All this pertains to screen printing spot colors. Doing 4CP or offset printing is different and I send completed art to my printer and they seperate it if needed.
You can use photoshop (and probably other photo editing software) to seperate art into spot colors or simulated process by creting chanels, assigning your required pantone color, then pulling that color out of the design and palcing eash color into it's on channel (super simplistic explanation). This requires a lot of expertise not only in using the software, but to manipulate the image/channels to properly work together on press to yield an acceptable print so you need to know that end as well.
As Steve said, if you've used Pantone colours in your art the separations are pretty much already done for you. In Photoshop/Illustrator you can just select the option to separate automatically when you print and it will spit out one sheet per colour. I imagine other programs have similar options somewhere.
Quote:
Originally Posted by Annushka
Also, does the printing technique play role? If I'm looking for water-based screen printing, do I need to do e.g. 4 process?
The principles are all the same for water-based and plastisol printing; the ink types just change.
Should I ask him, will he know which process needs to be done?
Also, does the printing technique play role? If I'm looking for water-based screen printing, do I need to do e.g. 4 process?
Yes he will know after you tell him what you want to print.
The artwork and T-shirt color will determine what the printer needs for separations. Most screen printing that I do is small runs for local business. Uniforms for landscapers or construction crews. Typically just one or two solid colors. I give the screen printer one page printout for each color in the job.
Photos or blends of colors in your art will require a different method of preperation. (A laser printer with built in postscript or postscript RIP software on your computer) You can hire a business to take your art and create the screen separations needed if you don't have access to postscript.
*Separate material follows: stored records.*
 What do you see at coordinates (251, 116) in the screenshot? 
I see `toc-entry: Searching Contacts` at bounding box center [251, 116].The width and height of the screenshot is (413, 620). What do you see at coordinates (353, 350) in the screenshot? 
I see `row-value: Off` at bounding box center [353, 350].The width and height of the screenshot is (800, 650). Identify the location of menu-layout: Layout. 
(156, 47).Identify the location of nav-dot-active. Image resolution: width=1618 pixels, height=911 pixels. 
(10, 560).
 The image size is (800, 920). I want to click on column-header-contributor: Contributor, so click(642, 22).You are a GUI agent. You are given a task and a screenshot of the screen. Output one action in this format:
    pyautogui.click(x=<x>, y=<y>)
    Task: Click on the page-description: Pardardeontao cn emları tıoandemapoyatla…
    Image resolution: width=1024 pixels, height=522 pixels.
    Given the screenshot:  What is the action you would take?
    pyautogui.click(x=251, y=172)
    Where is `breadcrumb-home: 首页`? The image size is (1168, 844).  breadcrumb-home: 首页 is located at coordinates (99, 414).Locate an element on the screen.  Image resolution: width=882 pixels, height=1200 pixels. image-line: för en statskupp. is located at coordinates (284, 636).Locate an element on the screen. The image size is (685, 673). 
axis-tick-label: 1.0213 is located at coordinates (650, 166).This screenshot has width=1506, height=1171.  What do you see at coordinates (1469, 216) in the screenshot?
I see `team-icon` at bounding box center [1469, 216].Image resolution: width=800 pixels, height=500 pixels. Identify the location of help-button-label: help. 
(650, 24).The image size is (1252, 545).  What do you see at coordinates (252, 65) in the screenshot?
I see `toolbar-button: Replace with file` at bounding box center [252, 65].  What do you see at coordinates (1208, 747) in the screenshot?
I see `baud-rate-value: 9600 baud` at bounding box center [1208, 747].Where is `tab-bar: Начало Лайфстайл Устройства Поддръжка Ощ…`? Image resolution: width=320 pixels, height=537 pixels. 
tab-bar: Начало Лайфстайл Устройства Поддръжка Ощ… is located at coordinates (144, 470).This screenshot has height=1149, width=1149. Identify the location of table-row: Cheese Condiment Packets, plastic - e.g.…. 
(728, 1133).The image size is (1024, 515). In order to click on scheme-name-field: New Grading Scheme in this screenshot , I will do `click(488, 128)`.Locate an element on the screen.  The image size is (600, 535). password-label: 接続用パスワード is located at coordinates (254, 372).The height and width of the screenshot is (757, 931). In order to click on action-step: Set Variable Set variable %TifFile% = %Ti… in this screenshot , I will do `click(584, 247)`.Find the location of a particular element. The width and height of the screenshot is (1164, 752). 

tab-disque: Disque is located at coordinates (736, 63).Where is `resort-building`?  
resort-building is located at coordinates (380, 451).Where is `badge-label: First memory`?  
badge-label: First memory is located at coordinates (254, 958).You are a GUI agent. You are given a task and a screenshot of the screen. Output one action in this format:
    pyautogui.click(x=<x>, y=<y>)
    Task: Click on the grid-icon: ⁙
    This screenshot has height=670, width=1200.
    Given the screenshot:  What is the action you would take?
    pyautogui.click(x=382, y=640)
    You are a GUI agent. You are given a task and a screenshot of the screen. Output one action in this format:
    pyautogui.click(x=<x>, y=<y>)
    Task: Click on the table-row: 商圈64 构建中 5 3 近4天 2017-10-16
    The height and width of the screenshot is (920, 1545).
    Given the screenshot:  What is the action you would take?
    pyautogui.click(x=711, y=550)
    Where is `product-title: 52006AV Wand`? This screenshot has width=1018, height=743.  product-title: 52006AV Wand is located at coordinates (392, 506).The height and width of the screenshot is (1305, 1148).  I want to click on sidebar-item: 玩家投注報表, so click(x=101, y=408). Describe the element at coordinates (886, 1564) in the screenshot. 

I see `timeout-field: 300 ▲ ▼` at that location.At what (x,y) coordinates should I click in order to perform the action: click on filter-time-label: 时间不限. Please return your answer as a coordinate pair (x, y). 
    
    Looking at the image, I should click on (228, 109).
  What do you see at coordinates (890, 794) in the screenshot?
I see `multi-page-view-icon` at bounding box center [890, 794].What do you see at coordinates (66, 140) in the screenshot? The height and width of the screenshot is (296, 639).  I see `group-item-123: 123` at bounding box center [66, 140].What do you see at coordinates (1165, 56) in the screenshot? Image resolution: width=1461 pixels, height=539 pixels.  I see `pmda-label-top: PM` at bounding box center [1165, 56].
If you need more help, tell us about your art, shirt color, quantities etc. for this job. You can even export your artwork as a jpeg and post it here for us to look at.
thanks a lot for the posts. This is what I did so far:
emailed the printer, waiting for the answer back
got rid of all the CMYK colors, everything is in Pantone
found the feature that prints the seps. for you. I won't need it myself, since I have to email the artwork to the contractors. But it's a great feature to know for doing some at-home transfers etc
I have taken the design, and "chopped" it into separate pages within the file according to color, and put four registration marks in the corners and they are all perfectly alligned
I hope I am on the right track as far as the spot color goes. I'm going to try the 4CP color next using corel's photo-paint. I'm sure I'll have another post soon IN the meantime if there's anything else I should try/be working on please let me know.
looks like you separated the design manually. I do this quite a bit as I can controll all the variables/elemtns on each plate. If your designs are in PMS colors you can use the in prog separations. Under the print options select separations, choose advanced and you can apply all your specific angles, dpi and dot shapes and your done.